A significant percentage of developed cultures have adopted lifestyles of voluntary simplicity, favoring a slower pace and less choice. There is growing public awareness of individual modesty in the use of natural resources.
Abundance of data on safety statistics and hidden costs has spurred a movement towards risk awareness. Some people have become safety fanatics; others are prepared to trade risk for other benefits. Risk segregation occurs in some places.
Open access to networks of trust, crowd wisdom and hi-quality data is spontaneously and rapidly educating, spreading new ideas and shifting age-old perceptions as they sweep through large populations.
Urban planning lobbies fail to gain political clout, leading to accelerating urban sprawl. In most locations, this leads to widespread social disharmonies, rising crime, inter-demographic tensions and traffic gridlock.

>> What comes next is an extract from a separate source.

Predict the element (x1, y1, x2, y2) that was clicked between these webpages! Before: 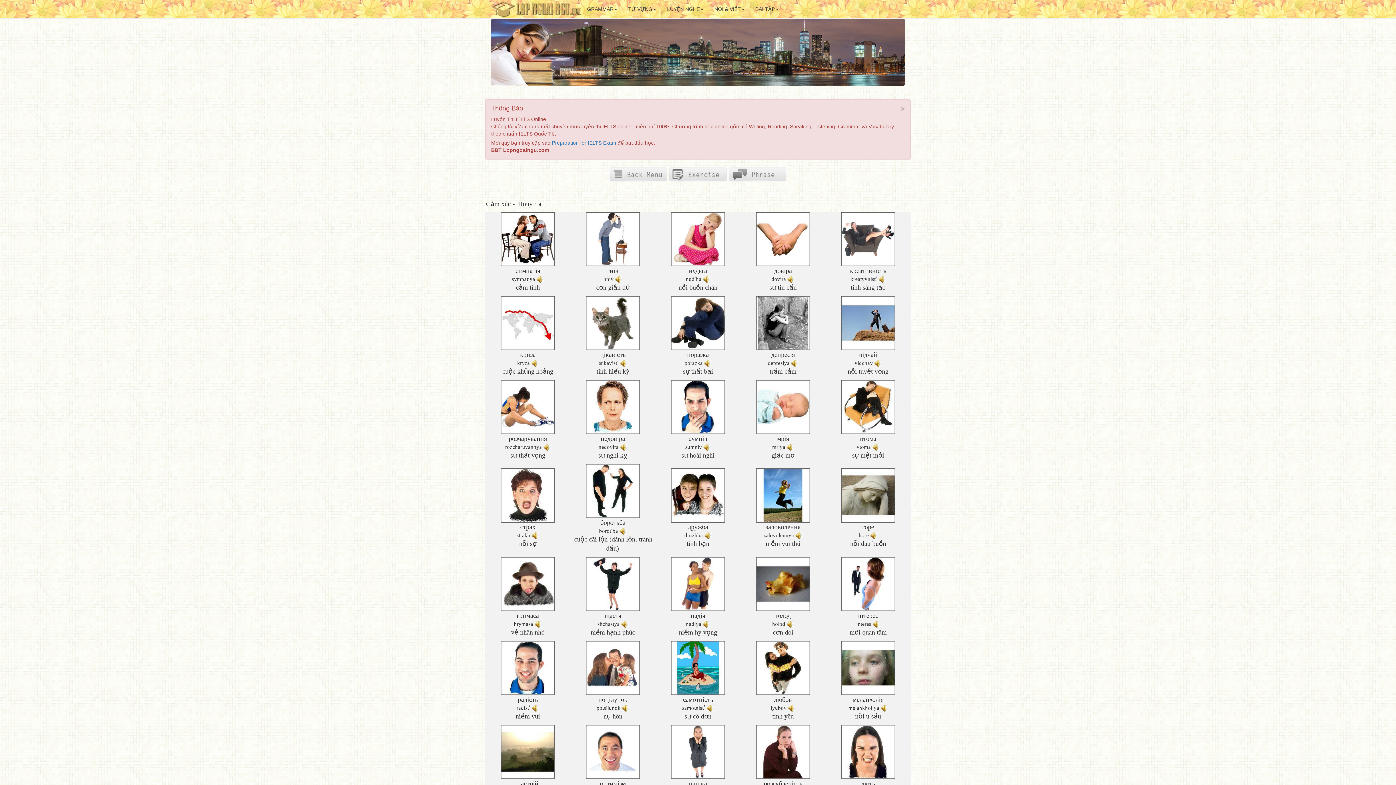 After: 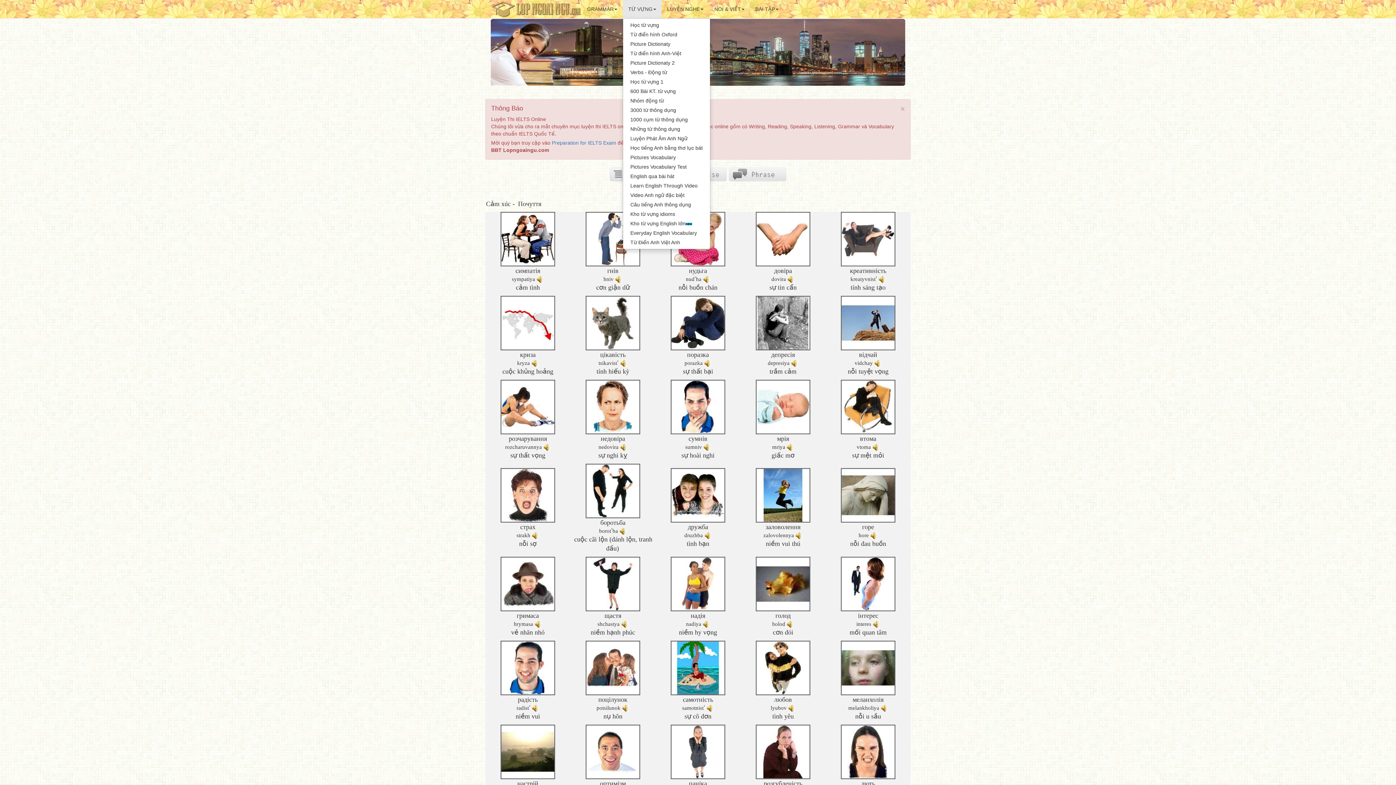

Urban planning focused on mixed zoning and denser housing complexes with all essential facilities (stores, schools, medical clinics, theaters, etc.) within walking distance of, or embedded in residential areas.
Physical tourism is primarily affordable to the wealthy; the majority tour virtually thanks to high resolution 3D, on-line worlds.
People who have to go to a central place of work (factories, schools, hospitals, utility facilities, for instance), work either three or four days per week.
Population growth is rising much faster than predicted. This creates an imbalance between urban and rural areas: providing land for urban sprawl competes with agricultural production.
Improvements in videoconferencing, i.e.: sharing, security and enterprise work processes, make telecommuting appealing to the majority. Most workers still typically leave home but work in local, shared telecommuting centers.